Hebbian Memory-Augmented Recurrent Networks: Engram Neurons in Deep Learning
This addresses the problem of interpretability in deep learning for researchers and practitioners, though it appears incremental as performance is comparable to existing methods.
The paper tackles the problem of limited interpretability and long-range dependency modeling in recurrent networks by introducing the Engram Neural Network (ENN), which incorporates explicit memory with Hebbian plasticity and sparse retrieval. The result shows that ENN achieves comparable accuracy and perplexity to classical RNN variants on benchmarks like MNIST, CIFAR-10, and WikiText-103 while offering enhanced interpretability through observable memory dynamics.
Despite success across diverse tasks, current artificial recurrent network architectures rely primarily on implicit hidden-state memories, limiting their interpretability and ability to model long-range dependencies.
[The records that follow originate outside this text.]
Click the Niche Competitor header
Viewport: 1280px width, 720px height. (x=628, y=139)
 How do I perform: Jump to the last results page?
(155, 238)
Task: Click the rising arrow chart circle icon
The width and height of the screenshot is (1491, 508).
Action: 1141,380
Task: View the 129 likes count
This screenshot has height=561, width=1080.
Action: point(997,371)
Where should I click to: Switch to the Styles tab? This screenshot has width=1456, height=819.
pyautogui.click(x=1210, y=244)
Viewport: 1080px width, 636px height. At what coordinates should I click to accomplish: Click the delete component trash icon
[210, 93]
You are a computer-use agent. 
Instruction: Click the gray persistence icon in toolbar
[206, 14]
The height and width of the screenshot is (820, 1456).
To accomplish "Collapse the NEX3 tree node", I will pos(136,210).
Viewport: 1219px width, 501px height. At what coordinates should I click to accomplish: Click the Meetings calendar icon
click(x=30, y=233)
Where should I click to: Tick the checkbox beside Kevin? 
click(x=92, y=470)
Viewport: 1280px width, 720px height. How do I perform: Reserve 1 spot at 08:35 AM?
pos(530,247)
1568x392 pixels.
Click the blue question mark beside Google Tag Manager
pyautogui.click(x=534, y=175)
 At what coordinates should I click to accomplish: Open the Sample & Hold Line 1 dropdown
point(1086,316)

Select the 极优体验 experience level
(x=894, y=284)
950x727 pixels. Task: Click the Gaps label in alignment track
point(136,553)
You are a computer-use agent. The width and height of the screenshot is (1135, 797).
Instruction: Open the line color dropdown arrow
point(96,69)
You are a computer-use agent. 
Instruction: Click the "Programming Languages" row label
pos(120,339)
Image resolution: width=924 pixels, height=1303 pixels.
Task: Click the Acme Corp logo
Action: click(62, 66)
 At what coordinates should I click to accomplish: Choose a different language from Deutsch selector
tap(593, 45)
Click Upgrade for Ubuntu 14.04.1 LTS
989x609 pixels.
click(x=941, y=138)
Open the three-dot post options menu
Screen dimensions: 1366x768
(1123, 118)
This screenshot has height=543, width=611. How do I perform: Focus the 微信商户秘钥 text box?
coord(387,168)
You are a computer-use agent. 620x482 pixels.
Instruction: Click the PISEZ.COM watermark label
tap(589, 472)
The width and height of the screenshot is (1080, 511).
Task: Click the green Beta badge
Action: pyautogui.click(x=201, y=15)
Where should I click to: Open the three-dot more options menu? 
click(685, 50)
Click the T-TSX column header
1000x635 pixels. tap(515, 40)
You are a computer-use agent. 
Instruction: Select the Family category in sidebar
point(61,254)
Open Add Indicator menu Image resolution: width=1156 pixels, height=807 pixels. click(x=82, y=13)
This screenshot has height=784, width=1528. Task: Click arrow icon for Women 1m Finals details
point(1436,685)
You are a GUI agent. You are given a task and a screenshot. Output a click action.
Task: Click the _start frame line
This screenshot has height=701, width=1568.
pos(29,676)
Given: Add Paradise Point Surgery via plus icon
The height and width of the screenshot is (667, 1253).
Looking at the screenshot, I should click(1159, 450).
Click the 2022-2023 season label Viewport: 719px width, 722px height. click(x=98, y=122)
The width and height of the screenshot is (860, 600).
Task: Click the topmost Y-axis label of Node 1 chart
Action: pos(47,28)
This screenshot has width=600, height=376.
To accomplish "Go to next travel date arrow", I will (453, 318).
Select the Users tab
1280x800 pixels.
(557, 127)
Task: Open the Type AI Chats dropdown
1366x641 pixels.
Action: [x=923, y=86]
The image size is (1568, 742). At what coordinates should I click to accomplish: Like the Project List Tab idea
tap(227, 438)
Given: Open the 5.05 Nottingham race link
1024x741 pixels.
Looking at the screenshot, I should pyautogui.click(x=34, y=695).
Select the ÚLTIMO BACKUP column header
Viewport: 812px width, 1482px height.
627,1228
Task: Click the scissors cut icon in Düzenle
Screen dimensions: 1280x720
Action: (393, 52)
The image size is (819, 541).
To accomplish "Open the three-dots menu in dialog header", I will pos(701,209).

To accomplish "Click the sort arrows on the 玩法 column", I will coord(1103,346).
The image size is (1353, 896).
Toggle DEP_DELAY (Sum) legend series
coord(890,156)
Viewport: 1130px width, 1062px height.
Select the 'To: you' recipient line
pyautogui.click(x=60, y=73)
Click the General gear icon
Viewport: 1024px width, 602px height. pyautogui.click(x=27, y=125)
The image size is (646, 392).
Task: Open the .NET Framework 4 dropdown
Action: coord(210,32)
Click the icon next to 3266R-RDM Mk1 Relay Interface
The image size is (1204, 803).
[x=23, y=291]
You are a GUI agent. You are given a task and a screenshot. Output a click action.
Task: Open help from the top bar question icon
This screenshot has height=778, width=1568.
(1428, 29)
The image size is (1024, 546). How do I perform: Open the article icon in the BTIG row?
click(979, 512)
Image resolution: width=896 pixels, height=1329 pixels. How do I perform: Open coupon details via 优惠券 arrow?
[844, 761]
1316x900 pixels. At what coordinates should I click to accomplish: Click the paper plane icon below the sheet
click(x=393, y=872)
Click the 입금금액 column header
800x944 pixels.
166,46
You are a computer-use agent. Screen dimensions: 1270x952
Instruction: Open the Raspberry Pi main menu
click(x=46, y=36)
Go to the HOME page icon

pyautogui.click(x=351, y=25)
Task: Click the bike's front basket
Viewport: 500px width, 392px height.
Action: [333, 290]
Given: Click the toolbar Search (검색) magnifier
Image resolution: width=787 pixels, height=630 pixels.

In contrast, biological neural systems employ explicit, associative memory traces (i.e., engrams) strengthened through Hebbian synaptic plasticity and activated sparsely during recall. Motivated by these neurobiological insights, we introduce the Engram Neural Network (ENN), a novel recurrent architecture incorporating an explicit, differentiable memory matrix with Hebbian plasticity and sparse, attention-driven retrieval mechanisms. The ENN explicitly models memory formation and recall through dynamic Hebbian traces, improving transparency and interpretability compared to conventional RNN variants. We evaluate the ENN architecture on three canonical benchmarks: MNIST digit classification, CIFAR-10 image sequence modeling, and WikiText-103 language modeling. Our empirical results demonstrate that the ENN achieves accuracy and generalization performance broadly comparable to classical RNN, GRU, and LSTM architectures, with all models converging to similar accuracy and perplexity on the large-scale WikiText-103 task. At the same time, the ENN offers significant enhancements in interpretability through observable memory dynamics. Hebbian trace visualizations further reveal biologically plausible, structured memory formation processes, validating the potential of neuroscience-inspired mechanisms to inform the development of more interpretable and robust deep learning models.